La jungla: Capítulo 14

Con un miembro recortando carne en una enlatadora y otro trabajando en una fábrica de salchichas, la familia conocía de primera mano la gran mayoría de las estafas de Packingtown. Porque, según descubrieron, era costumbre siempre que la carne se echaba a perder y no se podía utilizar para otra cosa, ni para enlatarla ni para cortarla en salchichas. Con lo que les había dicho Jonas, que había trabajado en las salas de encurtidos, ahora podían estudiar la totalidad de la carne estropeada. industria en el interior, y leer un nuevo y sombrío significado en esa vieja broma de Packingtown: que usan todo el cerdo excepto el chillido.

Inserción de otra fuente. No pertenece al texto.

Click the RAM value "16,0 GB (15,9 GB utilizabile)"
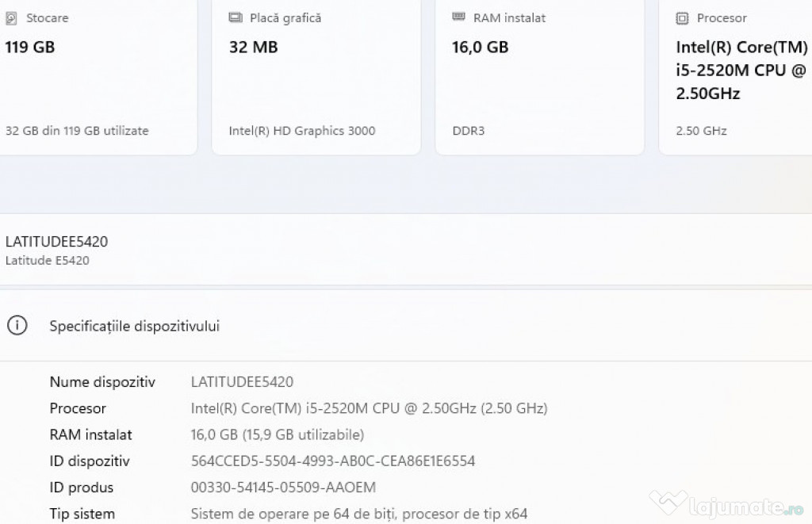 (x=278, y=434)
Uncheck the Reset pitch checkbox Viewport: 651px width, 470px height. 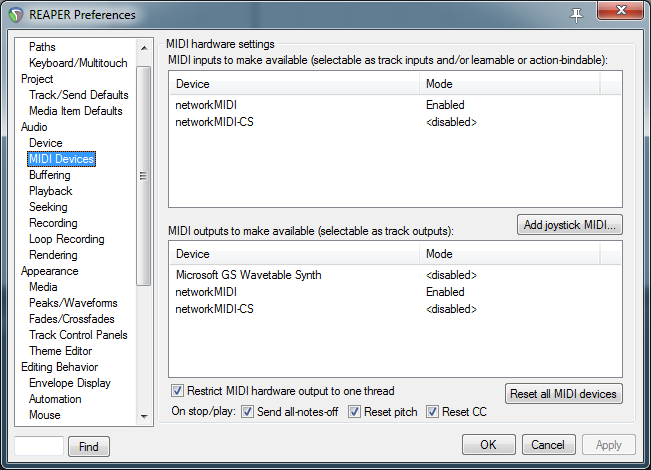pyautogui.click(x=355, y=412)
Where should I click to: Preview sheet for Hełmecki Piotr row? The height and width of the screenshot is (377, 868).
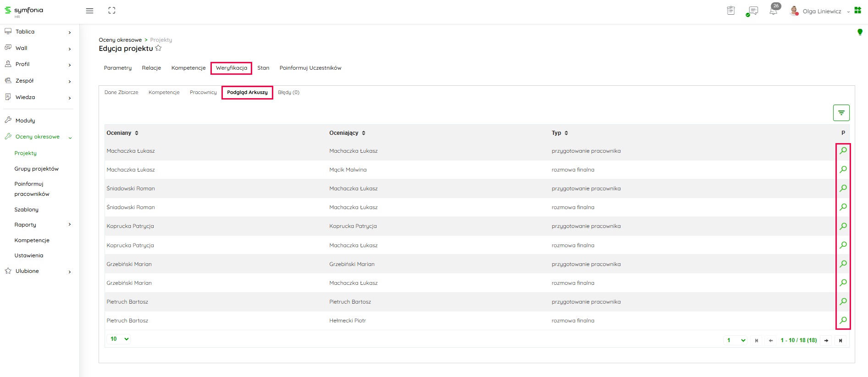(843, 320)
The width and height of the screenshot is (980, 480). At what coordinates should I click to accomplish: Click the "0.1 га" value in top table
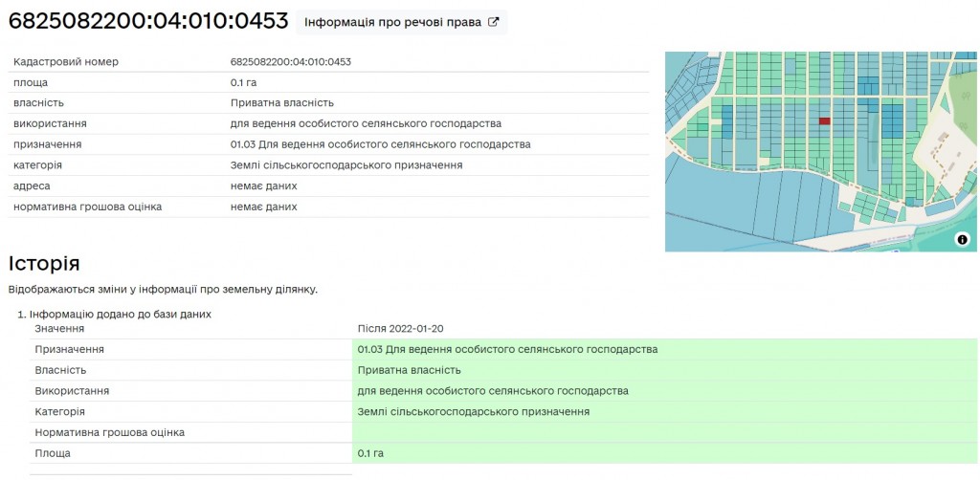(244, 82)
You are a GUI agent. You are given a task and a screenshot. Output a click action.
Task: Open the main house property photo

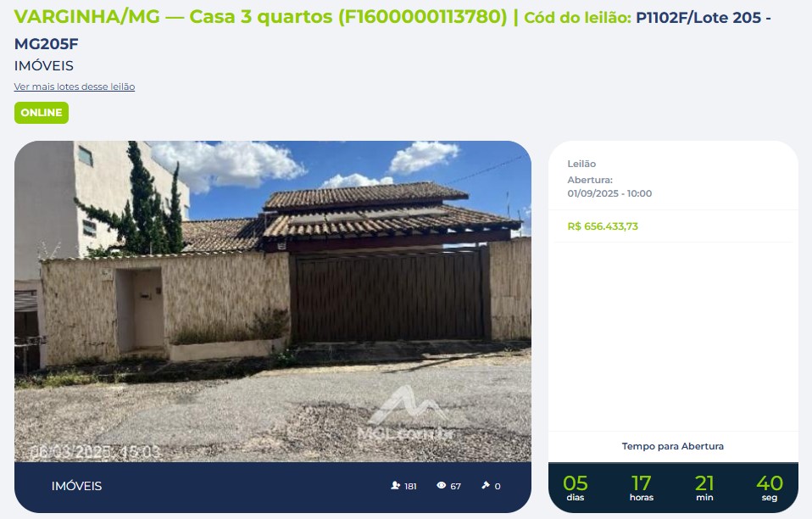(273, 301)
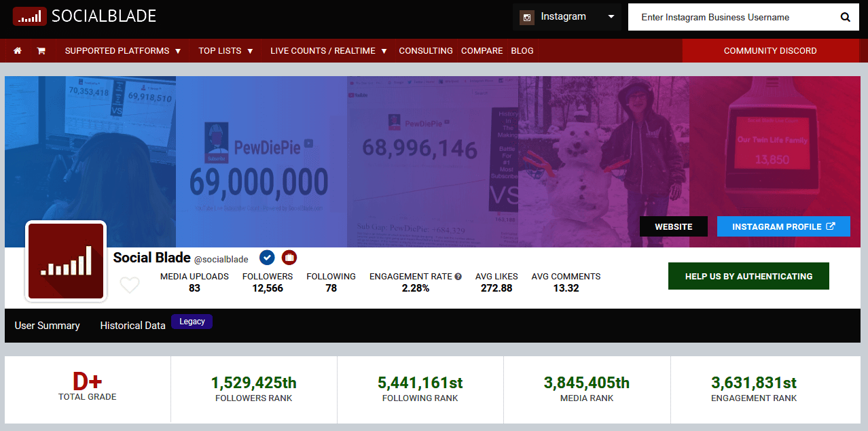
Task: Click the HELP US BY AUTHENTICATING button
Action: pos(748,276)
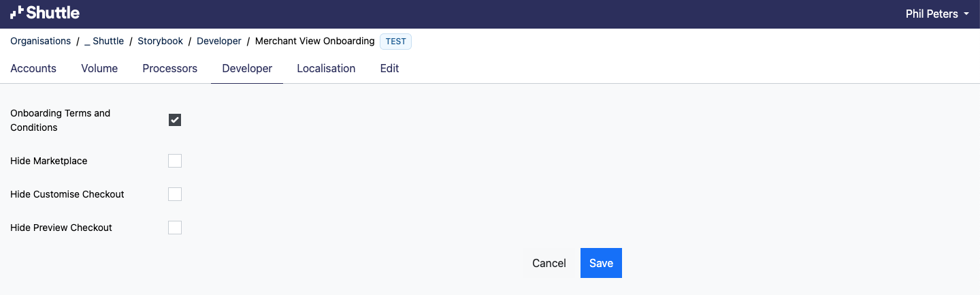Switch to the Localisation tab
Screen dimensions: 980x295
[x=326, y=68]
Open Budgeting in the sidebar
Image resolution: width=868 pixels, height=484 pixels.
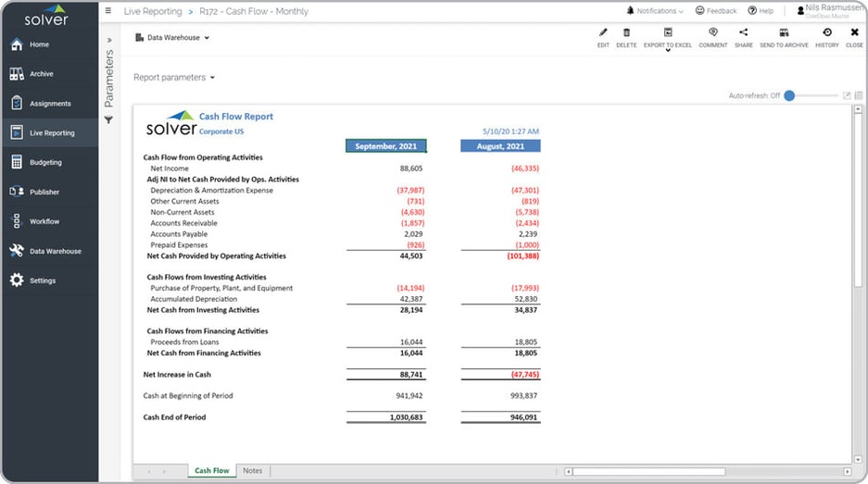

Jonas les había dicho que la carne que se sacaba del pepinillo a menudo se encontraba agria, y cómo la frotaban con soda para quitarle el olor y la vendían para comer en los mostradores de almuerzos gratis; también de todos los milagros de la química que realizaron, dando a cualquier tipo de carne, fresca o salada, entera o picada, cualquier color y cualquier sabor y cualquier olor que eligieran. En el decapado de jamones disponían de un ingenioso aparato, mediante el cual ahorraban tiempo y aumentaban la capacidad de la planta: una máquina que constaba de una aguja hueca unida a una bomba; Al hundir esta aguja en la carne y trabajar con el pie, un hombre podría llenar un jamón con encurtidos en pocos segundos. Y sin embargo, a pesar de esto, se encontraban jamones estropeados, algunos de ellos con un olor tan desagradable que un hombre apenas podría soportar estar en la habitación con ellos. Para bombearlos, los empacadores tenían un segundo pepinillo mucho más fuerte que destruía el olor, un proceso conocido por los trabajadores como "dándoles el treinta por ciento". Adems, despus de ahumarse los jamones, se encontrarn algunos que se haban ido a el malo. Anteriormente, estos se vendían como "Grado número tres", pero más tarde una persona ingeniosa había encontrado un nuevo dispositivo, y ahora extraerían el hueso, sobre el cual generalmente se encontraba la parte mala, e insertarían en el agujero una candente planchar. Después de esta invención, ya no existían los grados número uno, dos y tres, sólo existía el grado número uno. Los empacadores siempre estaban originando este tipo de esquemas: tenían lo que llamaban "jamones deshuesados", que eran todos los detalles del cerdo embutido en tripas; y "jamones de California", que eran las paletas, con grandes articulaciones de nudillos, y casi toda la carne cortada; y elegantes "jamones desollados", que estaban hechos de los cerdos más viejos, cuyas pieles eran tan pesadas y ásperas que nadie los compraría, es decir, hasta que estuvieran cocidos y picados finamente y etiquetados como "cabeza ¡queso!"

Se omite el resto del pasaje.